It starts by converting the PDF page to an image using an image conversion backend (default pdfium), and then processes it to get horizontal and vertical line segments by applying a set of morphological transformations (erosion and dilation) using OpenCV.
.. note::
That image-based (*raster*) line detection is the default. When a PDF
draws its rules as native vector graphics, those exact line
coordinates are already in the document — and they sometimes render
too faintly for the rasteriser to pick up. The ``engine='combined'``
option (see :ref:`line_detection_engine`) reads those vector lines
directly and **unions** them into the rasterised line masks before the
grid below is reconstructed, so faintly-ruled vector tables are still
found.

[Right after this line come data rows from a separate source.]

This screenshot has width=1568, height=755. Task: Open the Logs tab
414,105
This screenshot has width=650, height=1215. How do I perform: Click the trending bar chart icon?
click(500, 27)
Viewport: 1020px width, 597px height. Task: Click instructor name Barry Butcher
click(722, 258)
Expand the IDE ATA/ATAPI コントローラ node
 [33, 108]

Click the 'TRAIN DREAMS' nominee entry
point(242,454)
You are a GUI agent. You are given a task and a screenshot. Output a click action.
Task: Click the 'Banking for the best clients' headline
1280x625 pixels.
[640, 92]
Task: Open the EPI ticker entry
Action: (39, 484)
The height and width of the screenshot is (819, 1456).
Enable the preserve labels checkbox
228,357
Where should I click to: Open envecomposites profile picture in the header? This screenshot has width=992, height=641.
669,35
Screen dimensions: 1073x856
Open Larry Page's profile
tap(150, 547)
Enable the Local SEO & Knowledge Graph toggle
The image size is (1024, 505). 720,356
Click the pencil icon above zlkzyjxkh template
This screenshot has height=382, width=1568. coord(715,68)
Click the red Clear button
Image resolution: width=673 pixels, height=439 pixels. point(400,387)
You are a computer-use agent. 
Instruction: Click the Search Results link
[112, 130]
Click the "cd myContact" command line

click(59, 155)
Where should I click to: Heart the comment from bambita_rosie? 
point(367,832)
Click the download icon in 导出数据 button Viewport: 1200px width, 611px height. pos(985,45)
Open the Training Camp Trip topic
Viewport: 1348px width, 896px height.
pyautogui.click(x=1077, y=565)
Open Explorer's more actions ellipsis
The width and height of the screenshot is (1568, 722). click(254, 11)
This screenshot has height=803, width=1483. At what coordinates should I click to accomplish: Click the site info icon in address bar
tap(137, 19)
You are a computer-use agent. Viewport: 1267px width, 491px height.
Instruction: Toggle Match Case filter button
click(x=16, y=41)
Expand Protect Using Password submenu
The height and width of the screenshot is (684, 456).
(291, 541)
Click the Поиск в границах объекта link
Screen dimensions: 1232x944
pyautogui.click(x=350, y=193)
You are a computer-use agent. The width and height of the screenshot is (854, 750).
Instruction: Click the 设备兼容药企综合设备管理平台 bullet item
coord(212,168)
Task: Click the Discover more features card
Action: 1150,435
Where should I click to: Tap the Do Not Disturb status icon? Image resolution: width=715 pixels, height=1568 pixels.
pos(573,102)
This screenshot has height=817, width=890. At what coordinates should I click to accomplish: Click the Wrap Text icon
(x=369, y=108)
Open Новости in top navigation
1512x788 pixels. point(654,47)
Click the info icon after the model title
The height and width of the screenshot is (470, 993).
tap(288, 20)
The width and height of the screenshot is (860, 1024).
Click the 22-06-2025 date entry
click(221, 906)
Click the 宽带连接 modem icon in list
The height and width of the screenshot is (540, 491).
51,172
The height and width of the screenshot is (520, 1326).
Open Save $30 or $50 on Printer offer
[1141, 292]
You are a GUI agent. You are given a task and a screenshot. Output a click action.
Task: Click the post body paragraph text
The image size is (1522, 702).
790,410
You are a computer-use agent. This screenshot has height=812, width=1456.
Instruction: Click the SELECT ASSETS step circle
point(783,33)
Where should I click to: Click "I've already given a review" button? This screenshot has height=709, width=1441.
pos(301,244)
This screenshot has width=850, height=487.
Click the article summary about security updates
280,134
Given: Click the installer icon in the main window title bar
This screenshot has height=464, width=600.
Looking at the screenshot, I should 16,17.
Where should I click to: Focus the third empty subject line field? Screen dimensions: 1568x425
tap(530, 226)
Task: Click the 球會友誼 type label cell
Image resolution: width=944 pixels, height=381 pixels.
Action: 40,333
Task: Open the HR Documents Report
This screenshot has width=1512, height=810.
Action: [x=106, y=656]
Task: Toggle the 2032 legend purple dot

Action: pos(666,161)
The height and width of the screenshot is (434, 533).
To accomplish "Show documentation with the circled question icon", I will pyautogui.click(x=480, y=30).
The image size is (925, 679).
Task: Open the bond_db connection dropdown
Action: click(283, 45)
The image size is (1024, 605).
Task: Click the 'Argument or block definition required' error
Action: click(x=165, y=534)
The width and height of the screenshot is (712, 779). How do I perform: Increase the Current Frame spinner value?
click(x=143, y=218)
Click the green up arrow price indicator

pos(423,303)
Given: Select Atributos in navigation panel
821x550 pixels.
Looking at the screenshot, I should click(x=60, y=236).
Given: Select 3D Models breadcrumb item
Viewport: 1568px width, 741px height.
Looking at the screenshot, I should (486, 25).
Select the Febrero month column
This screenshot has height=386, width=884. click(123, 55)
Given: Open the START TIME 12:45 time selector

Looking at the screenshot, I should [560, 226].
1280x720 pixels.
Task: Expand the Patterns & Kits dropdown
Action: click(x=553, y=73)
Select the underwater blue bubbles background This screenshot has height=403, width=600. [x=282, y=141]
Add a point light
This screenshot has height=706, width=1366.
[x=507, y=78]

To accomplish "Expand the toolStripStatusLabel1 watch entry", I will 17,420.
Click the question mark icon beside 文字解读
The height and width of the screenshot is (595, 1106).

Because raster detection always runs first, the vector lines
can only add to the result — ``'combined'`` is never worse than the
default ``'raster'``.
Let's see how Lattice processes the second page of `this PDF`_, step-by-step.
.. _this PDF: ../_static/pdf/us-030.pdf
1. Line segments are detected.
.. image:: ../_static/png/plot_line.png
:height: 674
:width: 1366
:scale: 50%
:align: center
2. Line intersections are detected, by overlapping the detected line segments and "`and`_"ing their pixel intensities.
.. _and: https://en.wikipedia.org/wiki/Logical_conjunction
.. image:: ../_static/png/plot_joint.png
:height: 674
:width: 1366
:scale: 50%
:align: center
3. Table boundaries are computed by overlapping the detected line segments again, this time by "`or`_"ing their pixel intensities.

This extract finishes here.